Ci sono le vie di mezzo fra economia di mercato e di piano. Ci sono i periodi di crisi in cui si deroga al principio generale, si resetta tutto e si riparte.
Né l'URSS né l'Italia Fascista hanno avuto sempre la medesima politica economica.
Entrambi i sistemi hanno pregi e difetti.
Alla fine sono visioni ed organizzazioni umane.
Un certo tipo di economia improntata fortemente dalla presenza dello Stato, che sviluppa una industria pesante e monopolista da alcuni viene individuata come propedeutica alla guerra.
Non voglio entrare nella terapia dell'imperialismo e via discorrendo, ma alla fine è spesso una questione di controlli e di derive verso inefficienza e ladrocini.
Quando hai un industria a forte presenza dello Stato ti devi beccare anche i Boiardi.
Bravi-incapaci, onesti-corrotti. E tutte le gerarchie di mezzo.
Il segretario del partito comunista cinese locale, che insistentemente spinge per fare una joint venture con azienda italiana con un piccolo know-how, (joint venture con maggioranza delle partecipazioni a nome suo, sede di produzione Cina), lo fa per sé, lo fa per il partito o lo fa per la Cina?
Poi ti seguo anche nel tuo discorso.
Ma quelle aziende che all'ombra dello Stato liberale giolittiano facevano extraprofitti in guerra, qualcuno le denunciava come pescicani di guerra, ma poi fece il salto della quaglia e si mise al loro servizio, non sono tutti fatti umani?
Un conto è la teoria, la filosofia, ma se poi mi trovo l'immancabile furbetto italico un sistema vale l'altro?
O uno si rende preferibile per la maggior presenza di antidoti, contrappesi, contendibilità etc etc?
Attenzione, io non sono affatto per il Capitalismo di Stato stile cinese, anzi: sebbene sia tecnicamente più sostenibile, lo trovo la forma più becera di Capitalismo. E sono del tutto terrorizzato dall'idea del diventare come la Cina, le cui imprese sono ammassi di società partecipate, in cui volente o nolente lo Stato ci mette bocca, anche se non a livello di pianificazione economica stile URSS, ringraziando il Cielo.

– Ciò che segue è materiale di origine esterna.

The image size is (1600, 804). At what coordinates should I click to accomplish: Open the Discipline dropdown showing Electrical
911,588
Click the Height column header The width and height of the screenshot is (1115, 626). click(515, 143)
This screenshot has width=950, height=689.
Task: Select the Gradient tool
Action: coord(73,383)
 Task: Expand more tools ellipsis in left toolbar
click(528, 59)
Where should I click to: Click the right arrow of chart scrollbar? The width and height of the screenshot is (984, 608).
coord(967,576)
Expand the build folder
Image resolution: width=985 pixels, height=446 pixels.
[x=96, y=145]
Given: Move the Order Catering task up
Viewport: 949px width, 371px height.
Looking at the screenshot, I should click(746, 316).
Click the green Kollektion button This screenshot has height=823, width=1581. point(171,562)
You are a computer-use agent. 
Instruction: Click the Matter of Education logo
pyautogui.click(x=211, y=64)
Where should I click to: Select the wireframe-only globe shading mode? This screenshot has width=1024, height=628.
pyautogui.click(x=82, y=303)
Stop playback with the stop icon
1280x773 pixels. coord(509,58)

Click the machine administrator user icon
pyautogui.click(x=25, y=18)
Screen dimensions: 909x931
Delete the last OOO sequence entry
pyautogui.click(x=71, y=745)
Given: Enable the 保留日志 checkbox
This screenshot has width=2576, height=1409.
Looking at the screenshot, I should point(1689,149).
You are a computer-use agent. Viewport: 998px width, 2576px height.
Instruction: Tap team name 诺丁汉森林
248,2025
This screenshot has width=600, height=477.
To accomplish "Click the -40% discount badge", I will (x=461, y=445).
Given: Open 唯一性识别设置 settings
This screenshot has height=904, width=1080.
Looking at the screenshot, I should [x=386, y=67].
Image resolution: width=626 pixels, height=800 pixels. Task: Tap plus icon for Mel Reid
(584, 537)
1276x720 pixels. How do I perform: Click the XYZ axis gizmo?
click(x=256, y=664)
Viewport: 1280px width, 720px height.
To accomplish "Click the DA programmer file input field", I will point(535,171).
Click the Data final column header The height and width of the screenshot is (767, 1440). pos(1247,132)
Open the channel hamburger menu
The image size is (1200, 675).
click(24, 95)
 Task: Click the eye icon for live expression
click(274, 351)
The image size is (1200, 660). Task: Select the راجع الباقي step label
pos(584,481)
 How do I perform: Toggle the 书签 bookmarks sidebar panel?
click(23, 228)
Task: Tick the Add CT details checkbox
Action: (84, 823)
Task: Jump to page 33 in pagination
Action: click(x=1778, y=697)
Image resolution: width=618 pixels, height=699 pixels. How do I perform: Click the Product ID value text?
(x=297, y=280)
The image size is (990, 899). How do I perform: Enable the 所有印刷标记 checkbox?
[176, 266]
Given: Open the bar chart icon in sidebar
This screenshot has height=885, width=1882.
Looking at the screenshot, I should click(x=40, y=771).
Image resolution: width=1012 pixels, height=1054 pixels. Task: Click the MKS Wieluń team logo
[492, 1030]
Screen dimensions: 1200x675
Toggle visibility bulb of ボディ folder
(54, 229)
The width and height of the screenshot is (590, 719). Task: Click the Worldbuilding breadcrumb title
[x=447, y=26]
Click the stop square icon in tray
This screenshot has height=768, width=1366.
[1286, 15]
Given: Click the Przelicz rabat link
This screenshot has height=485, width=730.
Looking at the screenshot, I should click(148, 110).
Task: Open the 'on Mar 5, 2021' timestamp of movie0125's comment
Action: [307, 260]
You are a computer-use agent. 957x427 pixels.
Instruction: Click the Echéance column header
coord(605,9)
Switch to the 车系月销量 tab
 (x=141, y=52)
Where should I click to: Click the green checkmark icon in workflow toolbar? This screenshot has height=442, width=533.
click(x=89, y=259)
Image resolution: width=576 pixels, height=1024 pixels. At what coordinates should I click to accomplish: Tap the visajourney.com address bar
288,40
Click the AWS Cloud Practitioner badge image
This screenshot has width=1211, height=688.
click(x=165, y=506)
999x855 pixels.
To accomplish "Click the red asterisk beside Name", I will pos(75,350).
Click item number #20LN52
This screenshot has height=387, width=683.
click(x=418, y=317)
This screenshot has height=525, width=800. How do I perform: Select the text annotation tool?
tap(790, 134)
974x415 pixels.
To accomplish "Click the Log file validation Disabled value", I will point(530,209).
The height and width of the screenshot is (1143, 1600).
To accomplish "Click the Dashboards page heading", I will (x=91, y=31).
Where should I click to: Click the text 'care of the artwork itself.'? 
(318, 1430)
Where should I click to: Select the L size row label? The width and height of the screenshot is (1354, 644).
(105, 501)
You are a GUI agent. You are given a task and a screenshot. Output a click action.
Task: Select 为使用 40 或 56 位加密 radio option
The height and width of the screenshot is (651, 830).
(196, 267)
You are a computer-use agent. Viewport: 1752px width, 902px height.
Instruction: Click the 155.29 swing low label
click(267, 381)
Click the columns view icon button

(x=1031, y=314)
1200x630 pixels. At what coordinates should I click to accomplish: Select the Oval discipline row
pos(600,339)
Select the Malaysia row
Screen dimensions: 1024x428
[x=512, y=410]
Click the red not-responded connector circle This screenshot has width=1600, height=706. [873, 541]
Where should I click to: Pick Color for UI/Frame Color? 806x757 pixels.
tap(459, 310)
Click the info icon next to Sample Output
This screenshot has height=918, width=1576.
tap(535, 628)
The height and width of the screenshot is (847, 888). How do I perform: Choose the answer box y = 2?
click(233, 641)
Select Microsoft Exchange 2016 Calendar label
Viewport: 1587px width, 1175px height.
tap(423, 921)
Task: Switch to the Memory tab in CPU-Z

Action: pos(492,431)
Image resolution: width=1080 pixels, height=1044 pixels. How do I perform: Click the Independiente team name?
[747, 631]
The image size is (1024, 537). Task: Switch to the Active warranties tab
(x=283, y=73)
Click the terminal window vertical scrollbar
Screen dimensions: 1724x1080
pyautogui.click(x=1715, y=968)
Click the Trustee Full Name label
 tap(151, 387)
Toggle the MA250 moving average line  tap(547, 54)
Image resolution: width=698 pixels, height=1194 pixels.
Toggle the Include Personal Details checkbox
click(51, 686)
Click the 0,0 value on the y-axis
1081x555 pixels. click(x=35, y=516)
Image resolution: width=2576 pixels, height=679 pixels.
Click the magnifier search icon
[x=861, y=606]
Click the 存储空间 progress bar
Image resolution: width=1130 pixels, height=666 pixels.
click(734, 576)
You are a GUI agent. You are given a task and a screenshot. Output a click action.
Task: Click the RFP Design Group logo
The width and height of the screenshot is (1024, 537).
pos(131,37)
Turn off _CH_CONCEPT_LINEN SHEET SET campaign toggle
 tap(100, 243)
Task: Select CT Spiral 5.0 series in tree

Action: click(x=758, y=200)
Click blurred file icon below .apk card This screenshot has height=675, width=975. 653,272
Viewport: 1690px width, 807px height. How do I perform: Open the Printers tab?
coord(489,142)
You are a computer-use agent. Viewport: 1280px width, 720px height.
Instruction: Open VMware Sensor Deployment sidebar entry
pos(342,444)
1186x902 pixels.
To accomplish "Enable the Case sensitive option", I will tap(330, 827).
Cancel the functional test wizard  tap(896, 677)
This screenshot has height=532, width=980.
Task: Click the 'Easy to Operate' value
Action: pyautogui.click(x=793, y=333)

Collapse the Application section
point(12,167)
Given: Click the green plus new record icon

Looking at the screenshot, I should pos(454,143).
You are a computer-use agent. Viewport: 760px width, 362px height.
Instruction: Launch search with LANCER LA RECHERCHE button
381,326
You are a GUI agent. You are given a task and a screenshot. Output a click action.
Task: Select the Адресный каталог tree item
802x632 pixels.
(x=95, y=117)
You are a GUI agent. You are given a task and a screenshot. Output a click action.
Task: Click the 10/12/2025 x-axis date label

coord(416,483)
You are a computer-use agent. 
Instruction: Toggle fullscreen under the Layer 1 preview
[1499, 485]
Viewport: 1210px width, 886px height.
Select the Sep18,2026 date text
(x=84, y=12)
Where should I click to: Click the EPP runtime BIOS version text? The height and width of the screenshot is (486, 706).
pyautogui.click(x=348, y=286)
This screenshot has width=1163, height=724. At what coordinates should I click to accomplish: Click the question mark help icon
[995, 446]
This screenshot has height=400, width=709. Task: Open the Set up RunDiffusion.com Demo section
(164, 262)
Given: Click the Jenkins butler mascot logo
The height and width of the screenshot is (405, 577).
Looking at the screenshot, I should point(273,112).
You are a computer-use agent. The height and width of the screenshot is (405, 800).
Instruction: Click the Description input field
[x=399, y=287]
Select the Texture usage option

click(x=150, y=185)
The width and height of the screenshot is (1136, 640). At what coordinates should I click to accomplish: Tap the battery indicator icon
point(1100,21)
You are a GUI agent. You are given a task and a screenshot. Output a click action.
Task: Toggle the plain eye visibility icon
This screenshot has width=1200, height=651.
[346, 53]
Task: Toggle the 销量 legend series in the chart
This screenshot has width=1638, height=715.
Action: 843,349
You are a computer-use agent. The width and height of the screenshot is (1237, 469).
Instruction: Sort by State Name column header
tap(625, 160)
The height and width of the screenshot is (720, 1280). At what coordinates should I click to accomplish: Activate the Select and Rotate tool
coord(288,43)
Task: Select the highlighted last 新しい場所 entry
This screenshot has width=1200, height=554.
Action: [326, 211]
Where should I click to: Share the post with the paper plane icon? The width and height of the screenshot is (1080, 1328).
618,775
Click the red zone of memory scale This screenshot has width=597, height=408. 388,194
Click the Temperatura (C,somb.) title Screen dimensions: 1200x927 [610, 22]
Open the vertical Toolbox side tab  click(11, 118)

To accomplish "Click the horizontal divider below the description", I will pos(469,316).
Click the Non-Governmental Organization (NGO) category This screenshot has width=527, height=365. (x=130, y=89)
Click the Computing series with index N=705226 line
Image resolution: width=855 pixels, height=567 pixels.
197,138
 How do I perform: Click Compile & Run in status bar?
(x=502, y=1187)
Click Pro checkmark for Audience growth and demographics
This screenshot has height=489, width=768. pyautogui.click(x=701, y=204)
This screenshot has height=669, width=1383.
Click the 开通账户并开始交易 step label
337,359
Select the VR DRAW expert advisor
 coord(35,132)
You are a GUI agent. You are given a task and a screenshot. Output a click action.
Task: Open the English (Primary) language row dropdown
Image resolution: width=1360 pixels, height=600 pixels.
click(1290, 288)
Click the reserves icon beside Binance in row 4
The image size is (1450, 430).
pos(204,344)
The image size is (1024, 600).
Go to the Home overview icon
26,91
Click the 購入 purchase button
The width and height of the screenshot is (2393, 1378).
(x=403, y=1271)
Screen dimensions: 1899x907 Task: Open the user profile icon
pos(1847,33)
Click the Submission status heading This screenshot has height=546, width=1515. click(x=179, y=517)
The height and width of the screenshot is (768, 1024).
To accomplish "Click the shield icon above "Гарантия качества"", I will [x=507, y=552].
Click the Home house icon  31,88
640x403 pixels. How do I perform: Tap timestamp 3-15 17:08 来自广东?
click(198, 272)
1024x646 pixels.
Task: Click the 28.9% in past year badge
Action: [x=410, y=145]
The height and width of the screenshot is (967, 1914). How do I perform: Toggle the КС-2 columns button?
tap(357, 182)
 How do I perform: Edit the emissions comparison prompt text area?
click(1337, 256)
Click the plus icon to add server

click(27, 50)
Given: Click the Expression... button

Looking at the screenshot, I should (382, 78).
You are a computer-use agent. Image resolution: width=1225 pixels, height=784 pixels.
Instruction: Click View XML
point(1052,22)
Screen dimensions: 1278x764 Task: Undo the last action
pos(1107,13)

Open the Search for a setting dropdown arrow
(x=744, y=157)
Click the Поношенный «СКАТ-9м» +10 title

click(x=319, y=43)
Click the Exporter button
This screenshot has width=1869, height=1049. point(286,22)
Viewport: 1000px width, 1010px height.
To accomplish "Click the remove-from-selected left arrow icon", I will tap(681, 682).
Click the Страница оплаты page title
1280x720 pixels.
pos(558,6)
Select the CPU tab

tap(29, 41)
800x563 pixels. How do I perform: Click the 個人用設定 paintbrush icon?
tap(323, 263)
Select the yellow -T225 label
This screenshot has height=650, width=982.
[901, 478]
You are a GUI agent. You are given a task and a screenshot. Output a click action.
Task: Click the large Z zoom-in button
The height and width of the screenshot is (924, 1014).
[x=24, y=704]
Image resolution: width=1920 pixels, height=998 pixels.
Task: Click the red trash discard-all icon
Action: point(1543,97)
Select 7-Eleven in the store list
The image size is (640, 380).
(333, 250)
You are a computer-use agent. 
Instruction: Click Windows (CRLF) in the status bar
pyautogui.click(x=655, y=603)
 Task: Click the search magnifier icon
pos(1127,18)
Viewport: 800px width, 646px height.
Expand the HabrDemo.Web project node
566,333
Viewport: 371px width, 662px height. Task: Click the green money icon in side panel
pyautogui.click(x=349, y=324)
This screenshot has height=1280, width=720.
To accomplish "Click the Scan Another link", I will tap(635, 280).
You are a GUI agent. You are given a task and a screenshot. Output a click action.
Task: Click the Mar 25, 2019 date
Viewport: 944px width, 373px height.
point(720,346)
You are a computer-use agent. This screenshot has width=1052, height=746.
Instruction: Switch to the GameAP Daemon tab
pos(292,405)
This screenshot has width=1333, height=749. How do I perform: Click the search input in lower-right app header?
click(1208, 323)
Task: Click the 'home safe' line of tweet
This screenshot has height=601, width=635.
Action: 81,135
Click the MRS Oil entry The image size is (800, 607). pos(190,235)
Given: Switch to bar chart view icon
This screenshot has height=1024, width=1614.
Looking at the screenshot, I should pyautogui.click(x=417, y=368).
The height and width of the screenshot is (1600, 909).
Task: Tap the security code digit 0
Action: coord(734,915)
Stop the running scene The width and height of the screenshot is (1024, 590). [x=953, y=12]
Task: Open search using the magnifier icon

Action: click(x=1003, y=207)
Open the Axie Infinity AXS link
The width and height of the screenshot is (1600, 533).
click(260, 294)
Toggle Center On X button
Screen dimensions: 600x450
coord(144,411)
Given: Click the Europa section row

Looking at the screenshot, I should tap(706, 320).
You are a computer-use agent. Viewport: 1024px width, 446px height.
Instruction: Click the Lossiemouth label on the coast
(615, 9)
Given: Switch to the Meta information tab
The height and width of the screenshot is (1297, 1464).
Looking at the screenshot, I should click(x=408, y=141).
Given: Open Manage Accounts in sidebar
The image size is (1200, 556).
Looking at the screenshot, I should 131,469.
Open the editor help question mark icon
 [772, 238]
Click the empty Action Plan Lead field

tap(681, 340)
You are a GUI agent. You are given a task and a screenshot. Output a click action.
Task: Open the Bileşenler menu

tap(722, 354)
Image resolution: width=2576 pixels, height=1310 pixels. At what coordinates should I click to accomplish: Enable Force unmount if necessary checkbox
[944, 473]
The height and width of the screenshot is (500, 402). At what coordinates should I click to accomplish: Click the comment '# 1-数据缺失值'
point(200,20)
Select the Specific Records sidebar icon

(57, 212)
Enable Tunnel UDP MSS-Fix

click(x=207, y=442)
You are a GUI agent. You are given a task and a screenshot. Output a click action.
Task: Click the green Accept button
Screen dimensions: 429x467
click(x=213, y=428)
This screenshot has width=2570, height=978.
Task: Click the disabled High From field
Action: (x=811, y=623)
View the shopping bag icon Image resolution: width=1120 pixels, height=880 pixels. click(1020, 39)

Da un punto di vista strettamente filosofico, io sono per la Terza Posizione: socializzazione dell'economia. La proprietà e l'iniziativa privata sono sacre e vanno tutelate, ma va tutelata anche la dignità del lavoratore. E lo Stato in questo contesto deve fare da garante degli equilibri.
Quindi divisione della proprietà dei mezzi di produzione al 50% per l'imprenditore, che mette il capitale "liquido", e per i lavoratori, che mettono il capitale umano, nell'azienda.
Lo Stato interviene solo quando l’equilibrio viene intaccato, ed ha il potere di nazionalizzate l’impresa e rivenderlax qualora l’imprenditore remi contro gli interessi nazionali.
Ma attenzione: io sono pragmatico, quindi anche se si scegliesse una via Capitalista Occidentale, con l'impresa privata i cui mezzi di produzione sono al 100% dell'imprenditore, mi andrebbe comunque bene, ma a patto che lo Stato sia garante del fatto che l'economia debba sempre favorire l'interesse nazionale e il diritto dei lavoratori, e sia un mezzo di salvaguardia nel caso in cui le imprese abbiano problemi.
Non a caso sono favorevole a CDP, che è di fatto una nuova IRI.
Quindi Capitalismo deregolamentato stile USA e desiderato da Bruxelles, anche no. Capitalismo "socialdemocratico" (chiamiamolo così) assolutamente sì.
Che poi il problema italiano sia la corruzione a tutti i livelli, che porta all'abuso di tali strutture e dei sussidi, è evidente, ma questo è il male con cui dobbiamo combattere, e che dovrebbe essere il punto principale di ogni Partito. Ma dato che questa gente è palesemente parte della causa del problema, è inutile anche solo stare a sperare in una loro soluzione.